Saved data entries:

_ _ _ _ _ _ _

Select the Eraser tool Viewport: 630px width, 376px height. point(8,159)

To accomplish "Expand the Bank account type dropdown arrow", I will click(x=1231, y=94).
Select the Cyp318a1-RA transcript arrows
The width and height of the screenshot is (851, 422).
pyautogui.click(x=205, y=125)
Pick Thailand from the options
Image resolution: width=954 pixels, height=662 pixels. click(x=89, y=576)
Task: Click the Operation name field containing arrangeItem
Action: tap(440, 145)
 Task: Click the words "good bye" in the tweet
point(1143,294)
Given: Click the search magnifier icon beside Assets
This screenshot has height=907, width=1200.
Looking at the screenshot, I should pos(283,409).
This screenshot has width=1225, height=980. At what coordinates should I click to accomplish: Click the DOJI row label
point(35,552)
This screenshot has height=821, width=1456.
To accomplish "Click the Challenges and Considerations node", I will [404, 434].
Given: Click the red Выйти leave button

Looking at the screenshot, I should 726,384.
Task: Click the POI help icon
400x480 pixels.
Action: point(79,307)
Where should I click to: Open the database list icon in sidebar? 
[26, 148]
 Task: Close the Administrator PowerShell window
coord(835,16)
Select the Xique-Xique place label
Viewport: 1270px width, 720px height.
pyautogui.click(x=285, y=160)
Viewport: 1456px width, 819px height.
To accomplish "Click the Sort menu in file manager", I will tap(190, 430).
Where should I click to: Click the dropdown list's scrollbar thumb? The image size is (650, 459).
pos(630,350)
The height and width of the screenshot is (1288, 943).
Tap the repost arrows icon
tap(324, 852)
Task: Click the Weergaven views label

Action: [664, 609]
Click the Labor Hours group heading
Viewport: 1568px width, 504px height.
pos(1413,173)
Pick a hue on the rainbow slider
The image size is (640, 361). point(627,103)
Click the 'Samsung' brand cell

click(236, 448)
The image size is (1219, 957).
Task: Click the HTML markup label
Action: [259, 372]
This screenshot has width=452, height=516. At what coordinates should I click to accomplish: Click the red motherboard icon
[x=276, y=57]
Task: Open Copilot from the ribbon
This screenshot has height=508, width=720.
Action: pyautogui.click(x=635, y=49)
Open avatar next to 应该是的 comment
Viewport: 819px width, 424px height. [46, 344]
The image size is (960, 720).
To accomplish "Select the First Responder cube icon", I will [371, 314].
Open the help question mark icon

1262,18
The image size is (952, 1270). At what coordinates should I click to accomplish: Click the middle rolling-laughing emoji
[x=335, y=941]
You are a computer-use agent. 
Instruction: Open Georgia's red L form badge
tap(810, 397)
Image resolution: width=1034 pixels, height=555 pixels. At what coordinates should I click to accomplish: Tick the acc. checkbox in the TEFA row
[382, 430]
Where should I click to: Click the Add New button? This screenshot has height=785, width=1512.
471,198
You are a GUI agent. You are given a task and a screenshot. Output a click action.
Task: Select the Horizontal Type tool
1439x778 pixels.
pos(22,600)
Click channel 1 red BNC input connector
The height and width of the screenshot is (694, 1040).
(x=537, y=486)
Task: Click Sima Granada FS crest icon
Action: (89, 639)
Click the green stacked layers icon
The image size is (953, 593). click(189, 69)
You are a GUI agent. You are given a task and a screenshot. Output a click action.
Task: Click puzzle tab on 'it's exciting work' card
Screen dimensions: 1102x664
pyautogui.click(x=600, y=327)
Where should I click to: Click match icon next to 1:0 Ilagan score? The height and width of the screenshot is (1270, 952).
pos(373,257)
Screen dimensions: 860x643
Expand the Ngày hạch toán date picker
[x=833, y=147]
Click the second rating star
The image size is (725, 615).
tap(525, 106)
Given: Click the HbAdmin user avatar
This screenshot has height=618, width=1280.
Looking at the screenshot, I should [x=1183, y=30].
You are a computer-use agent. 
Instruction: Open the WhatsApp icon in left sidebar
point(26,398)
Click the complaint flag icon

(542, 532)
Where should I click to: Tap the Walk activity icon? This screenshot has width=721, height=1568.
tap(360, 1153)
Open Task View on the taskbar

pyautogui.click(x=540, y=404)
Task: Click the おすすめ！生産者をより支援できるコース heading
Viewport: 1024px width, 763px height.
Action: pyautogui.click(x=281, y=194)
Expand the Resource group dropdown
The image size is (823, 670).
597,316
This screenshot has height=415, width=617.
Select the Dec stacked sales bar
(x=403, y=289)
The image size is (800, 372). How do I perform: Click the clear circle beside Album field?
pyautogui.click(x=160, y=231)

_ _ _ _ _ _ _

● **EXERCISE PROMPT**: Return every line above exactly as it stands.

● **RESPONSE AREA**:
Select the Eraser tool Viewport: 630px width, 376px height. point(8,159)

To accomplish "Expand the Bank account type dropdown arrow", I will click(x=1231, y=94).
Select the Cyp318a1-RA transcript arrows
The width and height of the screenshot is (851, 422).
pyautogui.click(x=205, y=125)
Pick Thailand from the options
Image resolution: width=954 pixels, height=662 pixels. click(x=89, y=576)
Task: Click the Operation name field containing arrangeItem
Action: tap(440, 145)
 Task: Click the words "good bye" in the tweet
point(1143,294)
Given: Click the search magnifier icon beside Assets
This screenshot has height=907, width=1200.
Looking at the screenshot, I should pos(283,409).
This screenshot has width=1225, height=980. At what coordinates should I click to accomplish: Click the DOJI row label
point(35,552)
This screenshot has height=821, width=1456.
To accomplish "Click the Challenges and Considerations node", I will [404, 434].
Given: Click the red Выйти leave button

Looking at the screenshot, I should 726,384.
Task: Click the POI help icon
400x480 pixels.
Action: point(79,307)
Where should I click to: Open the database list icon in sidebar? 
[26, 148]
 Task: Close the Administrator PowerShell window
coord(835,16)
Select the Xique-Xique place label
Viewport: 1270px width, 720px height.
pyautogui.click(x=285, y=160)
Viewport: 1456px width, 819px height.
To accomplish "Click the Sort menu in file manager", I will tap(190, 430).
Where should I click to: Click the dropdown list's scrollbar thumb? The image size is (650, 459).
pos(630,350)
The height and width of the screenshot is (1288, 943).
Tap the repost arrows icon
tap(324, 852)
Task: Click the Weergaven views label

Action: [664, 609]
Click the Labor Hours group heading
Viewport: 1568px width, 504px height.
pos(1413,173)
Pick a hue on the rainbow slider
The image size is (640, 361). point(627,103)
Click the 'Samsung' brand cell

click(236, 448)
The image size is (1219, 957).
Task: Click the HTML markup label
Action: [259, 372]
This screenshot has width=452, height=516. At what coordinates should I click to accomplish: Click the red motherboard icon
[x=276, y=57]
Task: Open Copilot from the ribbon
This screenshot has height=508, width=720.
Action: pyautogui.click(x=635, y=49)
Open avatar next to 应该是的 comment
Viewport: 819px width, 424px height. [46, 344]
The image size is (960, 720).
To accomplish "Select the First Responder cube icon", I will [371, 314].
Open the help question mark icon

1262,18
The image size is (952, 1270). At what coordinates should I click to accomplish: Click the middle rolling-laughing emoji
[x=335, y=941]
You are a computer-use agent. 
Instruction: Open Georgia's red L form badge
tap(810, 397)
Image resolution: width=1034 pixels, height=555 pixels. At what coordinates should I click to accomplish: Tick the acc. checkbox in the TEFA row
[382, 430]
Where should I click to: Click the Add New button? This screenshot has height=785, width=1512.
471,198
You are a GUI agent. You are given a task and a screenshot. Output a click action.
Task: Select the Horizontal Type tool
1439x778 pixels.
pos(22,600)
Click channel 1 red BNC input connector
The height and width of the screenshot is (694, 1040).
(x=537, y=486)
Task: Click Sima Granada FS crest icon
Action: (89, 639)
Click the green stacked layers icon
The image size is (953, 593). click(189, 69)
You are a GUI agent. You are given a task and a screenshot. Output a click action.
Task: Click puzzle tab on 'it's exciting work' card
Screen dimensions: 1102x664
pyautogui.click(x=600, y=327)
Where should I click to: Click match icon next to 1:0 Ilagan score? The height and width of the screenshot is (1270, 952).
pos(373,257)
Screen dimensions: 860x643
Expand the Ngày hạch toán date picker
[x=833, y=147]
Click the second rating star
The image size is (725, 615).
tap(525, 106)
Given: Click the HbAdmin user avatar
This screenshot has height=618, width=1280.
Looking at the screenshot, I should [x=1183, y=30].
You are a computer-use agent. 
Instruction: Open the WhatsApp icon in left sidebar
point(26,398)
Click the complaint flag icon

(542, 532)
Where should I click to: Tap the Walk activity icon? This screenshot has width=721, height=1568.
tap(360, 1153)
Open Task View on the taskbar

pyautogui.click(x=540, y=404)
Task: Click the おすすめ！生産者をより支援できるコース heading
Viewport: 1024px width, 763px height.
Action: pyautogui.click(x=281, y=194)
Expand the Resource group dropdown
The image size is (823, 670).
597,316
This screenshot has height=415, width=617.
Select the Dec stacked sales bar
(x=403, y=289)
The image size is (800, 372). How do I perform: Click the clear circle beside Album field?
pyautogui.click(x=160, y=231)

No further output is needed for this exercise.